Apesar de não ter resquícios da doença, Rinara, de Governador Valadares, no Vale do Rio Doce, convive com o medo de ser infectada novamente. “Atualmente, temos muitos casos sendo notificados na cidade e nas residências e escolas existem muitos mosquitos. Por isso, fico receosa. Tenho uma filha de 5 anos que é minha maior preocupação: faço uso de repelente durante toda a noite, e, durante o dia, há orientações para a escola também usá-lo nas crianças”, conta.
COMPLICAÇÕES
Em sua fase inicial, a infecção por febre chikungunya pode provocar também dores nas costas e edemas articulares, muitas vezes associados a inflamações nos tendões. Em geral, esses sintomas desaparecem após duas semanas, mas parte dos pacientes tem as articulações comprometidas por meses. São justamente esses casos que apontam para a relação entre a chikungunya e a artrite reumatoide, segundo a reumatologista Ieda Laurindo, doutora em medicina pela Universidade de São Paulo (USP) e professora da Universidade Nove de Julho. “A observação e os relatos de caso em que os sintomas clínicos persistem e apresentam alterações laboratoriais e de imagem semelhantes às da artrite reumatoide permitem especular que a infecção viral poderia ser um gatilho para o desenvolvimento da doença reumática em indivíduos predispostos”, afirma.
Para a professora, existem várias hipóteses para explicar a conexão entre as enfermidades.
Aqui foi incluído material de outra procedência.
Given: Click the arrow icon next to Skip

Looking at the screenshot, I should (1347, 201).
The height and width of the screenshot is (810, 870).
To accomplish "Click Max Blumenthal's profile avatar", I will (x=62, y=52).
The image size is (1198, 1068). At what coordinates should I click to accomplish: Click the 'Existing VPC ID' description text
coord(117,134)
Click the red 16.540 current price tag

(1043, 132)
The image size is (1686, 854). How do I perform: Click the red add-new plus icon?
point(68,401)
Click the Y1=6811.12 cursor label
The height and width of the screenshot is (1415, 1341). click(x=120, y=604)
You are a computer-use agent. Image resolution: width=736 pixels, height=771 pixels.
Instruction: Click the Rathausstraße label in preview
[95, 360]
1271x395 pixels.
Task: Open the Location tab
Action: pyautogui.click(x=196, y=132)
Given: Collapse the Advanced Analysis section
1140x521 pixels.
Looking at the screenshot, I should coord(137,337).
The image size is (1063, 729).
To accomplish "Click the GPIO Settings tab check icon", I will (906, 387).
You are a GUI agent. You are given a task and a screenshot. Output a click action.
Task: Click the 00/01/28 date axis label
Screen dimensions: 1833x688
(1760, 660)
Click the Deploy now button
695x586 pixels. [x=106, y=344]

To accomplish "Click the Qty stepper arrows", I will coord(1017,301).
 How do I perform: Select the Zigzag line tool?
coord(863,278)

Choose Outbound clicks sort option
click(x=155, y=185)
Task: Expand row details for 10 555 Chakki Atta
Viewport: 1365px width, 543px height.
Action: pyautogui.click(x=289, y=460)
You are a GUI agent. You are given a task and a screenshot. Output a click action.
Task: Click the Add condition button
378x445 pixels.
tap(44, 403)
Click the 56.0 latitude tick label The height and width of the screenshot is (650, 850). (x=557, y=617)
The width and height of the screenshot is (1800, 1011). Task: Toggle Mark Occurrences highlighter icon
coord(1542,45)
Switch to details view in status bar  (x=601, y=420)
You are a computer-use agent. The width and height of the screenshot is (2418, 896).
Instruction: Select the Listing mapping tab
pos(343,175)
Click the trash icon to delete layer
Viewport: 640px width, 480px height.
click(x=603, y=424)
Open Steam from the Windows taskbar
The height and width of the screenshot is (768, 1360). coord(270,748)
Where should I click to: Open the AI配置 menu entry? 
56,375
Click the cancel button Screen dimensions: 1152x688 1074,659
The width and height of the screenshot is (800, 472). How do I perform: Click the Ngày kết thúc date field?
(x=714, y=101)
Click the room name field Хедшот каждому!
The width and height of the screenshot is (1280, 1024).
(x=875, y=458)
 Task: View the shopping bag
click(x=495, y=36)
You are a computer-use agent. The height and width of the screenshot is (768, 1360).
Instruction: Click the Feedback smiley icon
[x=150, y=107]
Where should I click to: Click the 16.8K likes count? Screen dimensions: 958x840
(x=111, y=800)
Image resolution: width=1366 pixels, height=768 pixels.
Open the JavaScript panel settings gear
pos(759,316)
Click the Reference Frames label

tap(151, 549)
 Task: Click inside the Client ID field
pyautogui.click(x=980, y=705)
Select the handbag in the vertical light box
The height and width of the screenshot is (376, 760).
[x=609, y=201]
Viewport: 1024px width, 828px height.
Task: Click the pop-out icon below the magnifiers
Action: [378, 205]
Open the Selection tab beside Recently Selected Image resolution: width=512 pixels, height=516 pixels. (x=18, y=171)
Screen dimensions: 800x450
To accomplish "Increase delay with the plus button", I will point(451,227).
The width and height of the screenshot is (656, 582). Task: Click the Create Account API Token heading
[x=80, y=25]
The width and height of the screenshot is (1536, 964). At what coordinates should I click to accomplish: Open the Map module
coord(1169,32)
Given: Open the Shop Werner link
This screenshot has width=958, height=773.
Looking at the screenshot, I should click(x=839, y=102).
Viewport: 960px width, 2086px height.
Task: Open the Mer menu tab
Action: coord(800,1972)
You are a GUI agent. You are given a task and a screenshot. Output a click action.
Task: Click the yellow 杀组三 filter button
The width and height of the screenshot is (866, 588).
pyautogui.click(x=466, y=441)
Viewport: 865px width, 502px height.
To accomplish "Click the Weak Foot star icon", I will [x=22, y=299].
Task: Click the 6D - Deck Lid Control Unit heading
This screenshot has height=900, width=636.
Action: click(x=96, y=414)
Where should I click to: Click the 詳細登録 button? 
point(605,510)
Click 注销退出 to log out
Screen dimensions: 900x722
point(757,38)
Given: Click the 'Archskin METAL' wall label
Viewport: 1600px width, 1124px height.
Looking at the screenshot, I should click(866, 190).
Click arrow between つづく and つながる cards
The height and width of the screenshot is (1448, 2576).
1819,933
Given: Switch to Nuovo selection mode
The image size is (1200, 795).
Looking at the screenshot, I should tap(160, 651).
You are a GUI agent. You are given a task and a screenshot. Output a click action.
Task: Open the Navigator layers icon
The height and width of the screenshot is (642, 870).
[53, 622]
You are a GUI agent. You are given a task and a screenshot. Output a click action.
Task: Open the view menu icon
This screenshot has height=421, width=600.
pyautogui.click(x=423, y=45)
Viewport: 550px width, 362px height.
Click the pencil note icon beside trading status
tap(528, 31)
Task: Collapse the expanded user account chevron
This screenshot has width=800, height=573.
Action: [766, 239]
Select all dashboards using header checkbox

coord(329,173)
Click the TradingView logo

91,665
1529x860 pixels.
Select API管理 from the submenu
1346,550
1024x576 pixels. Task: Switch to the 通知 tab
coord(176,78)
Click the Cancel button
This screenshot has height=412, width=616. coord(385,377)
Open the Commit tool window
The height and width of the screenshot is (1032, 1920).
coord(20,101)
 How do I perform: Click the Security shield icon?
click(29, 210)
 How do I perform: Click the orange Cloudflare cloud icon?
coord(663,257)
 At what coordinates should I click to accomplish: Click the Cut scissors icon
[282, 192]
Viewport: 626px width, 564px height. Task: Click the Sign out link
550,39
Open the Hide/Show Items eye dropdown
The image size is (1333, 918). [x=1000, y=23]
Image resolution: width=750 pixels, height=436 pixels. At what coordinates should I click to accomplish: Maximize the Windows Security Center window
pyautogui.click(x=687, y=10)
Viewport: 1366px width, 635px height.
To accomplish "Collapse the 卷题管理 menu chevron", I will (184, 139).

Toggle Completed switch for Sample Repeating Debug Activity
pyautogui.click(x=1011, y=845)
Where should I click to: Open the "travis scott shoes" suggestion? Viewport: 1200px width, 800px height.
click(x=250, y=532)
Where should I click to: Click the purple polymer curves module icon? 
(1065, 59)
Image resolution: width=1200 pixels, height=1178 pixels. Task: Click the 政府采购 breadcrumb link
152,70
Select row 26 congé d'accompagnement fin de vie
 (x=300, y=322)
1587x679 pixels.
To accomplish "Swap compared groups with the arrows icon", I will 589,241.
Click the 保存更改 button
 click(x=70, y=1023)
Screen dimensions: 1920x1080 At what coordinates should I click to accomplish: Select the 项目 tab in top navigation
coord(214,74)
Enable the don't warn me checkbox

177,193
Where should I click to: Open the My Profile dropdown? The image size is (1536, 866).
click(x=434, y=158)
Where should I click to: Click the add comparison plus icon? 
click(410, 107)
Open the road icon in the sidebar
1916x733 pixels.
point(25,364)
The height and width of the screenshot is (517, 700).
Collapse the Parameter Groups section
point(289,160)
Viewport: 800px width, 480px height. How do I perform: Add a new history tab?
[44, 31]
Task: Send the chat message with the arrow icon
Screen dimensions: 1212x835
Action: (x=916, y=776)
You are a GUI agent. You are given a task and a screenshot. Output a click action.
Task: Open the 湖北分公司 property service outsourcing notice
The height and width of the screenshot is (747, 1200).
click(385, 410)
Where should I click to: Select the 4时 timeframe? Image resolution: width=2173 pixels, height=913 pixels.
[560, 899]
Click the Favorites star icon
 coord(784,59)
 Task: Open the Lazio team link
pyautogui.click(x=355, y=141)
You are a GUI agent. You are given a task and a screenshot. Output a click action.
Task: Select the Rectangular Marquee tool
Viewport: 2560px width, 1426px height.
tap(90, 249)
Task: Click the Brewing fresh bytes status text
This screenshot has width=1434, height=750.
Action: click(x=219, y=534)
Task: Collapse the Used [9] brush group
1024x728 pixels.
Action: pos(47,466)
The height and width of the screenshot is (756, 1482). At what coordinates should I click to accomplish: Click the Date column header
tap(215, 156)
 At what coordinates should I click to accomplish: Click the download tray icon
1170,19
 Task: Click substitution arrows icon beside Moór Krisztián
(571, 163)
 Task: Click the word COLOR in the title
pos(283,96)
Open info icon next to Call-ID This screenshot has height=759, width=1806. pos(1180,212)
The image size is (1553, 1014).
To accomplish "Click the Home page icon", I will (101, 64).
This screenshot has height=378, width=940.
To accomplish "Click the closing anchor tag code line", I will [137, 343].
A principal delas é que o vírus CHIKV se alojaria na membrana sinovial, uma estrutura que recobre as articulações, desencadeando a doença reumática. “A artrite reumatoide se caracteriza pela inflamação da membrana sinovial, portanto, a alocação do vírus na estrutura poderia provocar a doença em indivíduos predispostos”, ressalta. Ainda não há, no Brasil, casos confirmados de artrite reumatoide desencadeada por febre chikungunya. Contudo, Ieda reforça que isso pode ser apenas questão de tempo. “Existem quadros de doença articular em tudo semelhantes à artrite reumatoide, persistindo meses após a fase inicial da chikungunya. Esses casos estão em acompanhamento regular e sua evolução ao longo do tempo, aliada aos trabalhos epidemiológicos em andamento, permitirão uma definição ainda mais precisa”, explica a reumatologista.
Apesar de não existir cura definitiva para a artrite reumatoide, existem tratamentos capazes de controlar a doença, principalmente quando o diagnóstico é feito precocemente. Há várias opções terapêuticas sintéticas e biológicas, uma vez que o quadro exige tratamento contínuo e a troca periódica de medicamentos. Com isso, é possível diminuir a atividade da enfermidade, aliviar a dor e melhorar a qualidade de vida do paciente.
Recentemente, a Pfizer trouxe ao Brasil, por exemplo, uma nova classe de medicamentos sintéticos para o tratamento da doença. Administrado por via oral, o citrato de tofacitinibe apresenta um mecanismo que age dentro das células com uma proteína importante nos processos inflamatórios característicos da enfermidade.